The VCM as a catalyst of climate action beyond public action by governments

Project developers are at the core of the voluntary carbon market (VCM): they identify mitigation and business opportunities, bring partners together, and bear the financial risk of reducing emissions. The recent wave of corporate climate commitments has boosted demand for voluntary carbon credits to levels unprecedented in the history of the market. Whereas limited demand and low prices used to be one of the main barriers for project developers to implement their activities, more recently, regulatory uncertainties have started to constitute a bigger hurdle. The VCM Global Dialogue brought voices from project developers in the Asia Pacific, Africa, and Latin America, and the Caribbean to the surface, who are worried about how the uncertainty created by the ongoing negotiations on Article 6 of the Paris Agreement will impede their ability to develop projects.

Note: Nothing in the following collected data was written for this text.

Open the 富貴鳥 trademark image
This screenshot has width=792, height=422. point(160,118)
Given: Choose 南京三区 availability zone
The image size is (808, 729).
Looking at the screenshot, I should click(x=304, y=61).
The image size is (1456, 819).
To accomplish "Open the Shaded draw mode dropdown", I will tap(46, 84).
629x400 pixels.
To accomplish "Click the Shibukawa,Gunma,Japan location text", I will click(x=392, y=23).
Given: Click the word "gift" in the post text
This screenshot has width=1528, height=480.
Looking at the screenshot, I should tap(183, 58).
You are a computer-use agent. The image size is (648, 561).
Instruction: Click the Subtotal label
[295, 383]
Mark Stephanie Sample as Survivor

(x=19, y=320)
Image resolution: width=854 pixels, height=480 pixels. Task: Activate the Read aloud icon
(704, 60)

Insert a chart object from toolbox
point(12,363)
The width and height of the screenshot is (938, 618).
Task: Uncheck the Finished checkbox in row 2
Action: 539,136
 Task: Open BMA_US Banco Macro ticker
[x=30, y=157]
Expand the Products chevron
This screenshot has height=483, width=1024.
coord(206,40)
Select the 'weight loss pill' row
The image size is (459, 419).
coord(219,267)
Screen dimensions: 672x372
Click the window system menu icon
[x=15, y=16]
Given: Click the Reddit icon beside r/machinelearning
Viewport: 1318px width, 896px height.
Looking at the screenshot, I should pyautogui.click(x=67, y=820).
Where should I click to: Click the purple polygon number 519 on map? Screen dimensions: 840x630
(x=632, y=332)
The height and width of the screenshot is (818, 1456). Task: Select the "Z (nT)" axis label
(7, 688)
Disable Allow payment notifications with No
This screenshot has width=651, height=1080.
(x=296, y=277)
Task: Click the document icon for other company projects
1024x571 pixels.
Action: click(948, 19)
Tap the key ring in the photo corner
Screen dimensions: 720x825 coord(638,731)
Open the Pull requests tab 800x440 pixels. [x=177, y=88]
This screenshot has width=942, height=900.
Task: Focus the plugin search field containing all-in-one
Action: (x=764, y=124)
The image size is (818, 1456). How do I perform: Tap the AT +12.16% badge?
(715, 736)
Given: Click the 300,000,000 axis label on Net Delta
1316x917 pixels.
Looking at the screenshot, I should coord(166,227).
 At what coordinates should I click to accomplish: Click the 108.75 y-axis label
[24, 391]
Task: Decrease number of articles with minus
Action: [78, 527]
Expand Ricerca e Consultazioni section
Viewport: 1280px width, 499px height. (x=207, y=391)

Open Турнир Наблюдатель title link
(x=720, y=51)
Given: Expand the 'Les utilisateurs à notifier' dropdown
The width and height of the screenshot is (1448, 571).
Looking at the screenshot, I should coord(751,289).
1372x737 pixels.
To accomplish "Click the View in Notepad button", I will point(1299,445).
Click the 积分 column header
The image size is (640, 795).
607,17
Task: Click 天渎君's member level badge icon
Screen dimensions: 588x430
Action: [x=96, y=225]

The uncertainty centers around one main issue. As typical project host countries now have their own mitigation commitments under the Paris Agreement – as put forward in their Nationally Determined Contributions (NDCs) – many stakeholders are struggling to understand how voluntary carbon market projects will interact with domestic climate policies and national GHG accounting. Some governments are concerned that carbon credits created and exported through the VCM, without their involvement, may negatively affect their ability to meet their NDC targets. A number of voices have proposed to increasingly regulate the voluntary market, by getting governments involved in transactions and implementing corresponding adjustments, or by regulating the eligibility of project types in relation to host country NDCs. But more regulation is not what we need, write Sven KolmetzPaul Butarbutar, and Christiaan Vrolijk in their discussion paper on project developers for the VCM Global Dialogue.

The strength of the voluntary carbon market has always been that it is driven by the ambition of private actors in a way that is complementary to public and regulatory action. Because of this, the voluntary carbon market enjoys relative flexibility, allowing engaged businesses and individuals to contribute to emission reductions globally. The voluntary market has been successful at filling the gaps left by the compliance markets, by identifying mitigation opportunities, introducing new low-carbon technologies, and engaging private sector stakeholders. Limited red tape is the basis of this success.

To be able to leverage the much-needed contribution of the voluntary market in the context of the Paris Agreement, the voluntary market should continue to operate separately from compliance markets, write Kolmetz, Butarbutar and Vrolijk. While project developers recognize the inevitable increase in the overlap between different types of carbon markets – including domestic compliance markets such as emission trading systems and international collaboration under Article 6 – they stress the importance of not burdening the voluntary market with the complexities and uncertainties of compliance markets. Instead, voluntary and compliance carbon markets should remain separate and synergistic. In practical terms, they write, this would mean for example that the additionality of voluntary carbon market projects should not be determined in relation to the host country NDC. NDCs often set clear mitigation targets, but are rarely backed by specific sectoral contributions, planned policy interventions, or implementation plans with accompanying timetables and financing streams. As such, project additionality should reflect the reality on the ground, assessed on a case-by-case basis by applying the methodologies that have been developed over the past twenty years. This allows project developers to continue to incentivize the uptake of low-carbon technologies beyond those prioritized in governmental action, and in a way that is tailored to local circumstances.

Whereas the voluntary carbon market itself would not benefit from more bureaucracy, project developers stress the importance of an agreement on the Paris Agreement Article 6 Rulebook at COP26 to reduce the regulatory uncertainty they currently face. The agreement needs to enable governments to lift their precautionary approach of discouraging voluntary carbon market projects in an effort to safeguard their ability to achieve their NDC. This will allow the VCM to continue to be a catalyst of climate action beyond public action by governments, supporting global efforts to meet the objectives of the Paris Agreement.